If you can allow yourself not to scoff at the zombie bit, this book reads like a faily serious non-fiction book about a time in history were the human race wasn't doing so hot. The interviews are presented in a way that takes you through the war chronologically and gives you an idea about how it unfolded, from the first outbreaks, so to how it spread from continent to continent, to the Great Panic, and so forth. It sounds really weird, but the author did a really good job with it and even dared to poke a little fun at himself in the process.

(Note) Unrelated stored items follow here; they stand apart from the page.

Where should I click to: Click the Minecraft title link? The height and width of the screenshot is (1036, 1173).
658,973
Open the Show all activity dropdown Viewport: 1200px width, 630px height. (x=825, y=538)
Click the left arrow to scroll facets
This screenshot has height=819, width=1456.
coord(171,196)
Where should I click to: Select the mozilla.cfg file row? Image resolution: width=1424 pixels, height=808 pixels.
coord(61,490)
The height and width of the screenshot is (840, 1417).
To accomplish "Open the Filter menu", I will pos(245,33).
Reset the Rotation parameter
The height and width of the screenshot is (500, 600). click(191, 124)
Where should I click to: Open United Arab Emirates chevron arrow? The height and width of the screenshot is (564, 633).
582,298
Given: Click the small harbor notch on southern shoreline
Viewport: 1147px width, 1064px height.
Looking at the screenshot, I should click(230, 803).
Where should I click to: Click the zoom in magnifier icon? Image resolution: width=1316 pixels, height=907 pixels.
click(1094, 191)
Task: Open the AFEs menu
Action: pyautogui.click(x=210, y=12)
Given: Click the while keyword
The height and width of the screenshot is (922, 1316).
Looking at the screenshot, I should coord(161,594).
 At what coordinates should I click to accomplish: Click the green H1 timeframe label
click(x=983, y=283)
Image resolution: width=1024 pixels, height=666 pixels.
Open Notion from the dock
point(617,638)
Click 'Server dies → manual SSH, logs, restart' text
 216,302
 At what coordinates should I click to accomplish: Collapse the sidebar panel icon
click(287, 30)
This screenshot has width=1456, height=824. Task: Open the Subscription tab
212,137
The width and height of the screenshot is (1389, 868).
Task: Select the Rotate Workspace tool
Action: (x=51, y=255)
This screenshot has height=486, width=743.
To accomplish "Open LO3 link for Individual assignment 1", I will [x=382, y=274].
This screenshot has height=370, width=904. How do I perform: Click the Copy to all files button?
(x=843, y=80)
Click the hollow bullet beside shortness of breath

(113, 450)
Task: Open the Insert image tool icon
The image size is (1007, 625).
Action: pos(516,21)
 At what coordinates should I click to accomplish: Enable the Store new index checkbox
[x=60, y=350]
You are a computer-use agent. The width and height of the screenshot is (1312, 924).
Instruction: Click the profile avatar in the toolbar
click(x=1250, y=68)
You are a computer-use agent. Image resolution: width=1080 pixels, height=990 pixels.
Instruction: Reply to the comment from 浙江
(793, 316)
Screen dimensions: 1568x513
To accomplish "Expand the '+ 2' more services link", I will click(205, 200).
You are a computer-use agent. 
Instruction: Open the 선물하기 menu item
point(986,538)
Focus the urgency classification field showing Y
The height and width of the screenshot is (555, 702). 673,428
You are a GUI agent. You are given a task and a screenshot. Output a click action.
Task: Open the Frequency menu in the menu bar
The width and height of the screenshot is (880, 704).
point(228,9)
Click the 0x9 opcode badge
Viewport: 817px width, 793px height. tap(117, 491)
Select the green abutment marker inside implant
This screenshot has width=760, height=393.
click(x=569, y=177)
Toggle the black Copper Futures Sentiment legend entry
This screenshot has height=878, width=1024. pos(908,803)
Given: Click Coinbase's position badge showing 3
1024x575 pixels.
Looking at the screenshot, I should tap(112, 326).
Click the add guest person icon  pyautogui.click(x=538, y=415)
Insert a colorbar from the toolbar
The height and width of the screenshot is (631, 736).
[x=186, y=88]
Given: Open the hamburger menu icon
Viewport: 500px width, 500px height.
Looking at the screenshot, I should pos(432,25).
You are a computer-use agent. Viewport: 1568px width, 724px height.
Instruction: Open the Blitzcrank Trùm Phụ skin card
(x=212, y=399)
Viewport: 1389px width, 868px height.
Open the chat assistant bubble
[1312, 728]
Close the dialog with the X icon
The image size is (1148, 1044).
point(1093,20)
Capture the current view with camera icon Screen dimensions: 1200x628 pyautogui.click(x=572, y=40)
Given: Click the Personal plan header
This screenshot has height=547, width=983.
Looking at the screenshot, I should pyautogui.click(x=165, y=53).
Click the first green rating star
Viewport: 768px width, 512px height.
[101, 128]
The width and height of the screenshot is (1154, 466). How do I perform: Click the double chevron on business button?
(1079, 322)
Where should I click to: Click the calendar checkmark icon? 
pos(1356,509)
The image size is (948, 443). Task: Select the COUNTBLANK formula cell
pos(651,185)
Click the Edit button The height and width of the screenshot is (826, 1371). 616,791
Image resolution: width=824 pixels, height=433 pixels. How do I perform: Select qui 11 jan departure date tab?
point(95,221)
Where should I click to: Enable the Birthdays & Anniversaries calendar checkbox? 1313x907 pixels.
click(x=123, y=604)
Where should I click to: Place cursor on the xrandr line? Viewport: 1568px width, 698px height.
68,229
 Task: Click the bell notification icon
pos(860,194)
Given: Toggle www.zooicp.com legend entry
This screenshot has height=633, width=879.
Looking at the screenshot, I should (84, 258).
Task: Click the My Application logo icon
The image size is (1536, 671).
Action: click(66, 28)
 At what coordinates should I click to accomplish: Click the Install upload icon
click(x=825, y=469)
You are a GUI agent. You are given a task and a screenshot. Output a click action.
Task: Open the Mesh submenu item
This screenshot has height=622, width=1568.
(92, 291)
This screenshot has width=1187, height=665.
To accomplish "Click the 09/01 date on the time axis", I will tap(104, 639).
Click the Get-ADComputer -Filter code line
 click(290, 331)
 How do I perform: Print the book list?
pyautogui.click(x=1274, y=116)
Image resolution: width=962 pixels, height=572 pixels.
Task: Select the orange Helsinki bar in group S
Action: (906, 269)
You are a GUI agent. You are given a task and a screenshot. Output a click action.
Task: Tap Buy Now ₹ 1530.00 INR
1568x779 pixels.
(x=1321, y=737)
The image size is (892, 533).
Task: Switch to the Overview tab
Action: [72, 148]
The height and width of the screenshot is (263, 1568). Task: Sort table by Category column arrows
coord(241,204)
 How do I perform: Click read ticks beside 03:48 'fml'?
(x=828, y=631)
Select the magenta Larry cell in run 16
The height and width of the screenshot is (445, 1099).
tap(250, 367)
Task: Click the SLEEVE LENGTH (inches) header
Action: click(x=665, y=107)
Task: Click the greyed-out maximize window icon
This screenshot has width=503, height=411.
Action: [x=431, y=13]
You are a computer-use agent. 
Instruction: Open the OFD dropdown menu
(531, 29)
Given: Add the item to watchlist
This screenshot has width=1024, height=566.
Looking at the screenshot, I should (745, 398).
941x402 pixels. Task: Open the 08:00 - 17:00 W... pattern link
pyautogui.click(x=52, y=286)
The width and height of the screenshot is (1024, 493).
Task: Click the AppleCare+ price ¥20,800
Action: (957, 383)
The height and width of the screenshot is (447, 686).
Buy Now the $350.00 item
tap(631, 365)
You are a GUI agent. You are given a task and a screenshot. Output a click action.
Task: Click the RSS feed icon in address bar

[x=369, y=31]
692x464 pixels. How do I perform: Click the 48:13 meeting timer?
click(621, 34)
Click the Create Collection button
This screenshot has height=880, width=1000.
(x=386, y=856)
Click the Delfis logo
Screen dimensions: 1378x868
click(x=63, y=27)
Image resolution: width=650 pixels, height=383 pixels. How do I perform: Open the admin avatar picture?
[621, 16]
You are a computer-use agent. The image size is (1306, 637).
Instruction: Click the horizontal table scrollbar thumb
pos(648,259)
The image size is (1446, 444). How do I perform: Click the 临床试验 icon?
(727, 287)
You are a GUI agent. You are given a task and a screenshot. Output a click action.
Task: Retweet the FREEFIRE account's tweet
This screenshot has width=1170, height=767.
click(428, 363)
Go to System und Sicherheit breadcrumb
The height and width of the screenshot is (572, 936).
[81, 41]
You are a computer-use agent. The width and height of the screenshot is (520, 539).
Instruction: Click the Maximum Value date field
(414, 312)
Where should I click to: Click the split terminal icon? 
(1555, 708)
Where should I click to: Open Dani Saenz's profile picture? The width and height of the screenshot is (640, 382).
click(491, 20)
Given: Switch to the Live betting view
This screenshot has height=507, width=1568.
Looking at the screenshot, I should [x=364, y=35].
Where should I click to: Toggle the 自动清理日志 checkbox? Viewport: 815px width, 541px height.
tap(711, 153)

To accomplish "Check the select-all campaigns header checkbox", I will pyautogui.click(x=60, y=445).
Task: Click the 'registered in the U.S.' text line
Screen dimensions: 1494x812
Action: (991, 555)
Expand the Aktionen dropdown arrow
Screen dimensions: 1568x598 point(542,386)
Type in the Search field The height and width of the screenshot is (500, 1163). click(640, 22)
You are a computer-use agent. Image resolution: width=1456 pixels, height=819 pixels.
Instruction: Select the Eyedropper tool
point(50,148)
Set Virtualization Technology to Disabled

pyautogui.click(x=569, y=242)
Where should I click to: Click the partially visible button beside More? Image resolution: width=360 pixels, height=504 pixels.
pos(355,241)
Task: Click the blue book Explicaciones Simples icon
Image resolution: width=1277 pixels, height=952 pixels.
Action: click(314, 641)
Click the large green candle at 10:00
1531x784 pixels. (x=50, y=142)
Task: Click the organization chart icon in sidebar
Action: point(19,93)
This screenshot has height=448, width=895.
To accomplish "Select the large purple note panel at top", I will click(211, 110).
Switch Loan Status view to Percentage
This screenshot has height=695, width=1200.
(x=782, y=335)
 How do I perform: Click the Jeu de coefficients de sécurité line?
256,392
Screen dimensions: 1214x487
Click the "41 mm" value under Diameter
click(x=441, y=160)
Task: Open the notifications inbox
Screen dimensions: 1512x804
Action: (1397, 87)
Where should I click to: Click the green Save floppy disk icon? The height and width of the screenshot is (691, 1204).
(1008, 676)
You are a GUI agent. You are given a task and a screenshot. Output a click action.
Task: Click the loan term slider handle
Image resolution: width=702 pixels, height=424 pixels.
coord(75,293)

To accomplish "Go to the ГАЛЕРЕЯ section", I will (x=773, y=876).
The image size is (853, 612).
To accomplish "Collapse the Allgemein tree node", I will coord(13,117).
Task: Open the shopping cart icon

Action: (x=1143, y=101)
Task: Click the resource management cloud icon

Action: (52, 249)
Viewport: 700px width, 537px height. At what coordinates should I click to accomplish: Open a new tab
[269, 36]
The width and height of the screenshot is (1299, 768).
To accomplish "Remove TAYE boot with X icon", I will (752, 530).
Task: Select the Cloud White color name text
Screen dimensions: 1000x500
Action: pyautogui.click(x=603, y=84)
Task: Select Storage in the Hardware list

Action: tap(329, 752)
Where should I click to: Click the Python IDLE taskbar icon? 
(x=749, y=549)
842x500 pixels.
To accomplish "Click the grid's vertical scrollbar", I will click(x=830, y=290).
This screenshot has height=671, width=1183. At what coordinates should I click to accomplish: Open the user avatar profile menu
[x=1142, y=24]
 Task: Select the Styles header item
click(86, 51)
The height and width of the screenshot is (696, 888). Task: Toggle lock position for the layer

Brooks previously published a humor title called "The Zombie Survival Guide" or something, and in one of the interviews, a survivor from a foreign country mentions that the "civilian guide" was pretty useless because it was clearly culturally biased towards people with firearms and SUVs (um, Americans).

It's also kind of interesting to see how the author chose to re-draw the world political map after World War Z. It isn't so much that any country really took over any other, but whole populations were destroyed and in some cases huge, huge, huge areas of different countries were abandoned, at least officially. Each interview includes the name of the country where it's being performed, and many of them don't exist today, or at least not quite in the same form.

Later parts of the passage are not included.